Con estos antecedentes es fácil comprender que, si el objetivo era impedir que los talibanes volvieran al poder en Kabul, tendría que haberse declarado la guerra a Pakistán, por ser un país que patrocina el terrorismo. Cabía haberlo intentado, pero habría que haber tenido en cuenta varias cosas. La primera es que el Ejército, cuyo objetivo principal era acabar con los refugios de Al Qaeda allí, no podría haber contado con los puertos y vías pakistaníes para la llegada de material hasta Afganistán, país sin salida al mar. También estaba el hecho de que Pakistán es una potencia nuclear capaz de caer en la tentación de recurrir a su arsenal si se ve acorralada. Por último, y quizá lo más importante, no se podía olvidar que Pakistán, desde los tiempos de la Guerra Fría, es un fiel aliado de China.
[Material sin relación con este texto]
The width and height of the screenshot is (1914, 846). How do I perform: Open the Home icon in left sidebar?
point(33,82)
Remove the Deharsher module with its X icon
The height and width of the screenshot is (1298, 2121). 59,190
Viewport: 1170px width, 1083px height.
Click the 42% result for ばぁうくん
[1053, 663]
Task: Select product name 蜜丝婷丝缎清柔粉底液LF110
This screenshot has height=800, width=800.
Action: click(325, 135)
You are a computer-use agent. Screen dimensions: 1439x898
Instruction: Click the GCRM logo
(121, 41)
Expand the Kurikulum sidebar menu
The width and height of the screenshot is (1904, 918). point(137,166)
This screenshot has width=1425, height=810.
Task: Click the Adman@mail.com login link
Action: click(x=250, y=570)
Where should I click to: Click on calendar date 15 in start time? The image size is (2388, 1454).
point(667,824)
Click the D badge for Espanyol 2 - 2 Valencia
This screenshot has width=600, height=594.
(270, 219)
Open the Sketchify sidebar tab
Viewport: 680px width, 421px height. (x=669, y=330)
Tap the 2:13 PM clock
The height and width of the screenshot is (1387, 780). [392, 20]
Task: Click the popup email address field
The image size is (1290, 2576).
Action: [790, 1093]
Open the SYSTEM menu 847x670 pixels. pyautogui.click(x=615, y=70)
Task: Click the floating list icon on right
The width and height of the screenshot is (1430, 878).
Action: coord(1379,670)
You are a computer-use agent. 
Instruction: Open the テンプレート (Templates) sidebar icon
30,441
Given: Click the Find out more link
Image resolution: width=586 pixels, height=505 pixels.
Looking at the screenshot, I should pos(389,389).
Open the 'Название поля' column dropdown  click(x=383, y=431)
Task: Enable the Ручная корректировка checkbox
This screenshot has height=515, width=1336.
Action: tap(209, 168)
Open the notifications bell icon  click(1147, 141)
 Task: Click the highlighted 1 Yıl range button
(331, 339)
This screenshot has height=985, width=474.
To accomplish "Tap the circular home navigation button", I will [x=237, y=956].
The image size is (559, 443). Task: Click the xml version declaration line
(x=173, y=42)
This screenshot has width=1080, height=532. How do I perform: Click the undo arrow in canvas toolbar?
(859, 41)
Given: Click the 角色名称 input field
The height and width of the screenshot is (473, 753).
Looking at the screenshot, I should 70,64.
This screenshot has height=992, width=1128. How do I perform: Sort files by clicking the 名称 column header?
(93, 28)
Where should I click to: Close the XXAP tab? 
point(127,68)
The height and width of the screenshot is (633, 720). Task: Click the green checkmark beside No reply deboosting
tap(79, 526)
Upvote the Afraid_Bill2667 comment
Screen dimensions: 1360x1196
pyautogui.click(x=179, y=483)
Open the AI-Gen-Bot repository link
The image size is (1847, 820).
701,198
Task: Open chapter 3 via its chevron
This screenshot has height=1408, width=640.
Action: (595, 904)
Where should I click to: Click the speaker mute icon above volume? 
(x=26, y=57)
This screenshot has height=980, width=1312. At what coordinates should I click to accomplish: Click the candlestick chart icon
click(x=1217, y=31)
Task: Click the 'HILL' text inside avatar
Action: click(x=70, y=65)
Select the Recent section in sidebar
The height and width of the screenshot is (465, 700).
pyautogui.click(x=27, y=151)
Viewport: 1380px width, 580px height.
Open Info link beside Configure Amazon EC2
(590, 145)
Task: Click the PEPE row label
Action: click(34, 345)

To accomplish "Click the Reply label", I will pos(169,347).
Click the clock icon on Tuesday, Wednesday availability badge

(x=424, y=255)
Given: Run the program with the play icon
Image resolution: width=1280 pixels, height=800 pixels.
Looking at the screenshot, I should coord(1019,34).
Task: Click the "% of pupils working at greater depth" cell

Esa amistad es hoy más estrecha que nunca y Pekín no habría permitido fácilmente que la OTAN barriera a un país tan amigo.
Es cierto que Pakistán ha hecho un doble juego ayudando a los norteamericanos a combatir en Afganistán y respaldando a los talibanes para que no fueran vencidos. Pero si el objetivo de la guerra era echar de Afganistán a Al Qaeda y acabar con sus líderes, se ha cumplido. Ir más allá habría exigido una guerra contra un país muy poderoso con poderosos amigos por un objetivo, impedir el retorno de los talibanes, que no era el principal fin de la guerra ni merecía como tal los riesgos que había que correr y los sacrificios que había que asumir para alcanzarlo.
¿Volverá Afganistán a ser en el futuro plataforma de lanzamiento del terrorismo islamista contra Occidente? Puede que ni los talibanes ni los pakistaníes sean capaces de evitarlo. Pero de lo que no cabe duda es de que ambos lo intentarán, por la cuenta que les trae.